Renal and urinary disorders: (with high-dose use) – impaired urinary excretion, nephrotoxicity (renal colic, interstitial nephritis, papillary necrosis), oliguria, aseptic pyuria.

Cardiac disorders: increased blood pressure, chest pain, palpitations, sinus tachycardia, dyspnea, edema, reflex bradycardia.

Respiratory, thoracic and mediastinal disorders: bronchospasm in patients sensitive to aspirin and other nonsteroidal anti-inflammatory drugs.

Metabolism and nutrition disorders: frequency unknown (cannot be estimated from available data) – metabolic acidosis with high anion gap.

The drug may have a slight laxative effect.

Description of individual adverse reactions

Metabolic acidosis with high anion gap

Cases of metabolic acidosis with high anion gap as a result of pyroglutamic acidosis have been observed in patients with risk factors who used paracetamol (see section "Special precautions"). Pyroglutamic acidosis may occur due to low glutathione levels in these patients.

Shelf life. 3 years.

Storage conditions. Store in a place inaccessible to children, at a temperature not exceeding 25 °C.
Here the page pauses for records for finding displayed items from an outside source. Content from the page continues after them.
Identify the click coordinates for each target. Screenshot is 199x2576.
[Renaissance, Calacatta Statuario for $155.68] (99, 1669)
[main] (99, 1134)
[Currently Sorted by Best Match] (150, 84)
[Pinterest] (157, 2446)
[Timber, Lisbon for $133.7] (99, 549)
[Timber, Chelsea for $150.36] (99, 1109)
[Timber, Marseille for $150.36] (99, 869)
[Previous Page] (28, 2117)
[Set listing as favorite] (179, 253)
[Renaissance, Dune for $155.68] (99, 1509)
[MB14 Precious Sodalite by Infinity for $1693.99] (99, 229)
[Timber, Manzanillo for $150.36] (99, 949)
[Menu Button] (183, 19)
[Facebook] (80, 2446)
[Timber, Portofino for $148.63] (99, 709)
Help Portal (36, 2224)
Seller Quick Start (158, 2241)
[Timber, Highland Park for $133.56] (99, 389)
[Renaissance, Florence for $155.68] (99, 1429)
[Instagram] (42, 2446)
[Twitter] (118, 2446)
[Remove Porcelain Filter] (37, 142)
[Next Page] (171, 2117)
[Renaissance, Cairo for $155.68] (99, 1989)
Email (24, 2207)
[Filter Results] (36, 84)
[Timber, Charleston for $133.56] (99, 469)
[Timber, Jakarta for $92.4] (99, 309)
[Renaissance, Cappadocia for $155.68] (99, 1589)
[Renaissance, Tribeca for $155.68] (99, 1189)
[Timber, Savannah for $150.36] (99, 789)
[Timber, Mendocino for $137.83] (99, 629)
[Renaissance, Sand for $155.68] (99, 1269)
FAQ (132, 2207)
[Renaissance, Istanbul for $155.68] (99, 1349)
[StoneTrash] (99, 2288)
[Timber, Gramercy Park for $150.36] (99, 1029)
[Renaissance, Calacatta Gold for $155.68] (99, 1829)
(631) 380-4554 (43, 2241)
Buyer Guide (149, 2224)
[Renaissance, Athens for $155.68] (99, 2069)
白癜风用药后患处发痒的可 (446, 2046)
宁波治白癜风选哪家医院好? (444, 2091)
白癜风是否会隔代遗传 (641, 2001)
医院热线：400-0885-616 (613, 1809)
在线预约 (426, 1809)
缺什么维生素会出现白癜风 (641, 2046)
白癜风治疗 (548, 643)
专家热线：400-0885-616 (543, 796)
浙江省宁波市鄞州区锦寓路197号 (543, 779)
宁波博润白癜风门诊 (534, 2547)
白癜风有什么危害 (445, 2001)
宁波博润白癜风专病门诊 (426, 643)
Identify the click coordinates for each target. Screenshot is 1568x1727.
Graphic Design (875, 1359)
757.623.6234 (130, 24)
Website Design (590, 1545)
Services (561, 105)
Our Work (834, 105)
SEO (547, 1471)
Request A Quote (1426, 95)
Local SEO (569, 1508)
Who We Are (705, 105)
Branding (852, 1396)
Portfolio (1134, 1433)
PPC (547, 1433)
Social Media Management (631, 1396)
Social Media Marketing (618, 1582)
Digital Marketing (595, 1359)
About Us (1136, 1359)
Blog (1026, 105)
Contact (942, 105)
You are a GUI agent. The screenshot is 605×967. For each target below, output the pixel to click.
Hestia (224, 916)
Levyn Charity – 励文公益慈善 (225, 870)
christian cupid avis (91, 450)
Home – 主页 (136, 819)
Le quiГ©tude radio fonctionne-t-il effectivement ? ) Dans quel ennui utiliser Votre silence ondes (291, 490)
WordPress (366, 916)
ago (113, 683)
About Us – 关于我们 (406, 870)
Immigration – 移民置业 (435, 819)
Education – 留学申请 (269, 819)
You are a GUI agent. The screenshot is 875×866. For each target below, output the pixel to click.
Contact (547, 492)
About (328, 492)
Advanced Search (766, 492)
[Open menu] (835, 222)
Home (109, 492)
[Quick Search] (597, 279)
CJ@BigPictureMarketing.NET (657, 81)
Packaging. 5 or 8 sachets per cardboard box.

Prescription status. Over-the-counter.

Manufacturer.

TOV US Farmatsiya / US Pharmacia Sp. z o.o.

Manufacturer's address and place of business.

ul. Ziebicka 40, 50-507 Wroclaw, Poland / ul. Ziebicka 40, 50-507 Wroclaw, Poland.

Marketing Authorization Holder.

Unilab, LP.

Address of the Marketing Authorization Holder and/or its representative.

966 Hungerford Drive, Suite ZB, Rockville, MD 20850, USA /
966 Hungerford Drive, Suite ZB, Rockville, MD 20850, USA.